_Saved data entries_
=== Begin Enclosure ===
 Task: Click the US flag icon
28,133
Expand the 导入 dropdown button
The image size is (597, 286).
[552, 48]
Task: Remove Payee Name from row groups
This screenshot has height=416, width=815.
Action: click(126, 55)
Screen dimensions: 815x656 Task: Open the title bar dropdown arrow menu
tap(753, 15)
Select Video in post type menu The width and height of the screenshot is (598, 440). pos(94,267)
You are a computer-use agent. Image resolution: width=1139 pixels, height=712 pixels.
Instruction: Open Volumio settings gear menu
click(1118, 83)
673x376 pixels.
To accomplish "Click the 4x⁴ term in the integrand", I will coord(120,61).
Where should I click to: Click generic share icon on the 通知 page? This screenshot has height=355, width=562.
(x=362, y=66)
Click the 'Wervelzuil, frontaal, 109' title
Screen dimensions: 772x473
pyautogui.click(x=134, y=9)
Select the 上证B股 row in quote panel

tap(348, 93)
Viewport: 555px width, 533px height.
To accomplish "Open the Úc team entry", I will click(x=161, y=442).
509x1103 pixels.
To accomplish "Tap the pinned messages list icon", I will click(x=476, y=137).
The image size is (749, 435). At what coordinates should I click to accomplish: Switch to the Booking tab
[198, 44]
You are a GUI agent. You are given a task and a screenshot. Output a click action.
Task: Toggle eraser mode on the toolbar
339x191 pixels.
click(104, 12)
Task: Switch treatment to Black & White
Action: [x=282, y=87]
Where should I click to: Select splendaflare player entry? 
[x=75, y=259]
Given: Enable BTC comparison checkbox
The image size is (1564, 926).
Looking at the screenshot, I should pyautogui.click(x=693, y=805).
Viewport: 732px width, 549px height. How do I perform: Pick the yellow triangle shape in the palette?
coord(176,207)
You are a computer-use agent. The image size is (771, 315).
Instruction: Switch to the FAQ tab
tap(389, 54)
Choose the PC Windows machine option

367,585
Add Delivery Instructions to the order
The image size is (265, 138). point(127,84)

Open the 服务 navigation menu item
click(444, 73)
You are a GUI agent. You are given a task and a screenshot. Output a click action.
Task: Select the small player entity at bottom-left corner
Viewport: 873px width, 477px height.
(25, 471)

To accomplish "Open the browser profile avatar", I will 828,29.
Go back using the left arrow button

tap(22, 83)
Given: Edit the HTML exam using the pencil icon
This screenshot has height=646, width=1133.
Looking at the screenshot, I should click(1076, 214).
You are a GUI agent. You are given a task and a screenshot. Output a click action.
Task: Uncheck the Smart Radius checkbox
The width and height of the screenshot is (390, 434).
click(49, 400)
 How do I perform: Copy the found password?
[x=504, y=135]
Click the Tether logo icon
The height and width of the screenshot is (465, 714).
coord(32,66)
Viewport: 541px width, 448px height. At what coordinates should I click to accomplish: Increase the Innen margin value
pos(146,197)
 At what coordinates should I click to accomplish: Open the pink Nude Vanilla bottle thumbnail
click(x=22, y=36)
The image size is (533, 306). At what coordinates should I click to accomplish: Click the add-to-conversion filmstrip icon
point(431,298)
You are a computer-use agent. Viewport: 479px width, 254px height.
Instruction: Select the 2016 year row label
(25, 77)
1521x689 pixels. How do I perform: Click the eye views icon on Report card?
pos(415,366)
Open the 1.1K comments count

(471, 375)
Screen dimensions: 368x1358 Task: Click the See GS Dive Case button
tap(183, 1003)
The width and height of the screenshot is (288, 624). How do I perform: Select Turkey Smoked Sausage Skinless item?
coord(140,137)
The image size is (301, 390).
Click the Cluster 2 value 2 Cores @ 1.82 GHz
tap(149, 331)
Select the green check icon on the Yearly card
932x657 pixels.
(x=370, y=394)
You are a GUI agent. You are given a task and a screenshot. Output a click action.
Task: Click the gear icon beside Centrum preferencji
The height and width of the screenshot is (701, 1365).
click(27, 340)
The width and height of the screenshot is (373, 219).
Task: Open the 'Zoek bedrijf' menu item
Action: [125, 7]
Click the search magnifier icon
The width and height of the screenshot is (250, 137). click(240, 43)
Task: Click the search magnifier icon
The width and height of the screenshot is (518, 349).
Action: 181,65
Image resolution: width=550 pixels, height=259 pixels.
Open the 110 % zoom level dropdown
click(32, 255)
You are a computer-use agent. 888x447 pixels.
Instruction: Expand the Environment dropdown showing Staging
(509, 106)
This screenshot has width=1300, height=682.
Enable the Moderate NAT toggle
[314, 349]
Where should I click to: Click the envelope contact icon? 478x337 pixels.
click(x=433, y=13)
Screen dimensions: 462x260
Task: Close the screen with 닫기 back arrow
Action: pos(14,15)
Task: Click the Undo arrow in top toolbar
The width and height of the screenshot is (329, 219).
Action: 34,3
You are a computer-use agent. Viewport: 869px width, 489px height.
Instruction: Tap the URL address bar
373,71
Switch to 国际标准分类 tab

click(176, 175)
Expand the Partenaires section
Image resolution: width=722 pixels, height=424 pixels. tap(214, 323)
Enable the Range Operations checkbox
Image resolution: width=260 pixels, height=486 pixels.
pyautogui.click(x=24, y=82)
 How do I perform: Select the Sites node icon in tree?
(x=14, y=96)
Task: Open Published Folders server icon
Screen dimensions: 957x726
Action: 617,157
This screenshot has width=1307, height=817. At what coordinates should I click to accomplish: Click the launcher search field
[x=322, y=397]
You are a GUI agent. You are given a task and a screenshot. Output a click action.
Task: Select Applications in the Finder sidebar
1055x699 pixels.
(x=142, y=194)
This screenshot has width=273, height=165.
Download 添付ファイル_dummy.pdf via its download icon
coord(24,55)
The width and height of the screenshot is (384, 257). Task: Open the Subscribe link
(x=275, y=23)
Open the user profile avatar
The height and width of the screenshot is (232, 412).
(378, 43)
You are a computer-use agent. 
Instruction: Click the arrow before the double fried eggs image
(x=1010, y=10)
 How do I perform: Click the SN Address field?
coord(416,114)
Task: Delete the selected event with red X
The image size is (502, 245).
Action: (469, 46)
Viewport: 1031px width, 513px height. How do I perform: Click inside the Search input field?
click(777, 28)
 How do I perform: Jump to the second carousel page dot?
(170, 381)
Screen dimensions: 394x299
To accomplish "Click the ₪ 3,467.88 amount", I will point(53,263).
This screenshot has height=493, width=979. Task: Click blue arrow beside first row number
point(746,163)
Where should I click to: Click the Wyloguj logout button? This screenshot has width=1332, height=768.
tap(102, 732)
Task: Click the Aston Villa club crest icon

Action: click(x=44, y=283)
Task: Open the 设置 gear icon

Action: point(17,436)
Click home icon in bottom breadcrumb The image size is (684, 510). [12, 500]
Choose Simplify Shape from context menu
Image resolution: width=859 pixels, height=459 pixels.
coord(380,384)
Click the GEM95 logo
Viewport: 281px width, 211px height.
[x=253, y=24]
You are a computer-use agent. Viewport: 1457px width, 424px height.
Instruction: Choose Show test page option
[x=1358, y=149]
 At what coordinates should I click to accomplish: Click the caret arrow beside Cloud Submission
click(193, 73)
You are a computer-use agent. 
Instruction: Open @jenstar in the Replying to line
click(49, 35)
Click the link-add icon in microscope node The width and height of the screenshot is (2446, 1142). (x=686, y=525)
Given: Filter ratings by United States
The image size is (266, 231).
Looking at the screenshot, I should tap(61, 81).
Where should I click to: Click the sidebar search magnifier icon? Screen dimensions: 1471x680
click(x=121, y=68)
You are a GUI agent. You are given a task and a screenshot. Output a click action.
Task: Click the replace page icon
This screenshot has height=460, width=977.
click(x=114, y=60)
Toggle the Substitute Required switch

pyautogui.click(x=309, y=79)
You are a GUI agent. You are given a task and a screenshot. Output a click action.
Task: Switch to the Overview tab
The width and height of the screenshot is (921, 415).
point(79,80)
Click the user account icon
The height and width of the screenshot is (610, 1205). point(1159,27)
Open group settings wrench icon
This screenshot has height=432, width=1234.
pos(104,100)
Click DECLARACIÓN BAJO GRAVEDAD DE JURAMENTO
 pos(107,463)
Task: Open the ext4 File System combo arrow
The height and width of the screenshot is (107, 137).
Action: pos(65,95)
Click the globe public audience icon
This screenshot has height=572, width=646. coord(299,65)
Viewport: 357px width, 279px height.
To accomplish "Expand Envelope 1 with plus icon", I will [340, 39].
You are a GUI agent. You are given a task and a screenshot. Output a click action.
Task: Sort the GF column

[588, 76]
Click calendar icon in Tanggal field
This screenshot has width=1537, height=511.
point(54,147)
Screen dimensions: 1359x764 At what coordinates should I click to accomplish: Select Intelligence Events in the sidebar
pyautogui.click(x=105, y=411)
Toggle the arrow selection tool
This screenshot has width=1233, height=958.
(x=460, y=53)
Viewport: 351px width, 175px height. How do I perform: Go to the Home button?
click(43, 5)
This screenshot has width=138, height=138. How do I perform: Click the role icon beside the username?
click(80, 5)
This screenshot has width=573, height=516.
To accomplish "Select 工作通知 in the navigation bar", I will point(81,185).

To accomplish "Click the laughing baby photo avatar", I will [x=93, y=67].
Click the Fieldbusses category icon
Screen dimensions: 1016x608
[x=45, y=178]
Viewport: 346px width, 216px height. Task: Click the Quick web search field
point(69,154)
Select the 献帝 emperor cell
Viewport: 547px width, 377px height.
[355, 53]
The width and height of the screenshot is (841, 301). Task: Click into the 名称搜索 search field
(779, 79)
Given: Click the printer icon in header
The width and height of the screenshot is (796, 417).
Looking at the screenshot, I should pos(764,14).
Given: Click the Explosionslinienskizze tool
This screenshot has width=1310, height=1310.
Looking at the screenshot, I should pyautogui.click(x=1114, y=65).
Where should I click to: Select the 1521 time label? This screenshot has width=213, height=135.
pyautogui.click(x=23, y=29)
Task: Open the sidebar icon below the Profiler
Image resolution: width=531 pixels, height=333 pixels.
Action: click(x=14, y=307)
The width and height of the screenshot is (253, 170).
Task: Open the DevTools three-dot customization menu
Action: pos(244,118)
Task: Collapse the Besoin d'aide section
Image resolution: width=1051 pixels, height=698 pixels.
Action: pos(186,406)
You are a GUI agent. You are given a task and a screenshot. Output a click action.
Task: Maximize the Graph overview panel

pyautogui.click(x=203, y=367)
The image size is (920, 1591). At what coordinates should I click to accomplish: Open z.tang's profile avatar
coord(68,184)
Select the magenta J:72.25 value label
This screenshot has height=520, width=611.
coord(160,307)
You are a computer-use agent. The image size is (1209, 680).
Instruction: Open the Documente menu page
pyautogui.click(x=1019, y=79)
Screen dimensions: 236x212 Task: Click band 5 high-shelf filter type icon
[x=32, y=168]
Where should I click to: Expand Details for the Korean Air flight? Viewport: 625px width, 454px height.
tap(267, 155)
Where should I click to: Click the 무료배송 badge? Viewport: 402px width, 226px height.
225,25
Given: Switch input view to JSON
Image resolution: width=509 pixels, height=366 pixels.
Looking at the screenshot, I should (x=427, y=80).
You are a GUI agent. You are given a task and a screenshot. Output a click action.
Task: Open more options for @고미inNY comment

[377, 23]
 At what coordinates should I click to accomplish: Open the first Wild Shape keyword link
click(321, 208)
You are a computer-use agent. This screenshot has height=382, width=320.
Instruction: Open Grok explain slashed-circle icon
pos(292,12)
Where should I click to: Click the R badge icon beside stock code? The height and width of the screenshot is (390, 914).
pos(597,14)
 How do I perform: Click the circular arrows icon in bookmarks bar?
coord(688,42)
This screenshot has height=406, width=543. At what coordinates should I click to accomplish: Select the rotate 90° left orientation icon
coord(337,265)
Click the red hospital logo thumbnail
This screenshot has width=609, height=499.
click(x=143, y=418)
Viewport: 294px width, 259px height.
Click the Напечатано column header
=== End Enclosure ===
_ASSIGNMENT_
Using the records above, list each line that includes "bottom".

_WRITTEN RESPONSE_
Task: Select the small player entity at bottom-left corner
Click home icon in bottom breadcrumb The image size is (684, 510). [12, 500]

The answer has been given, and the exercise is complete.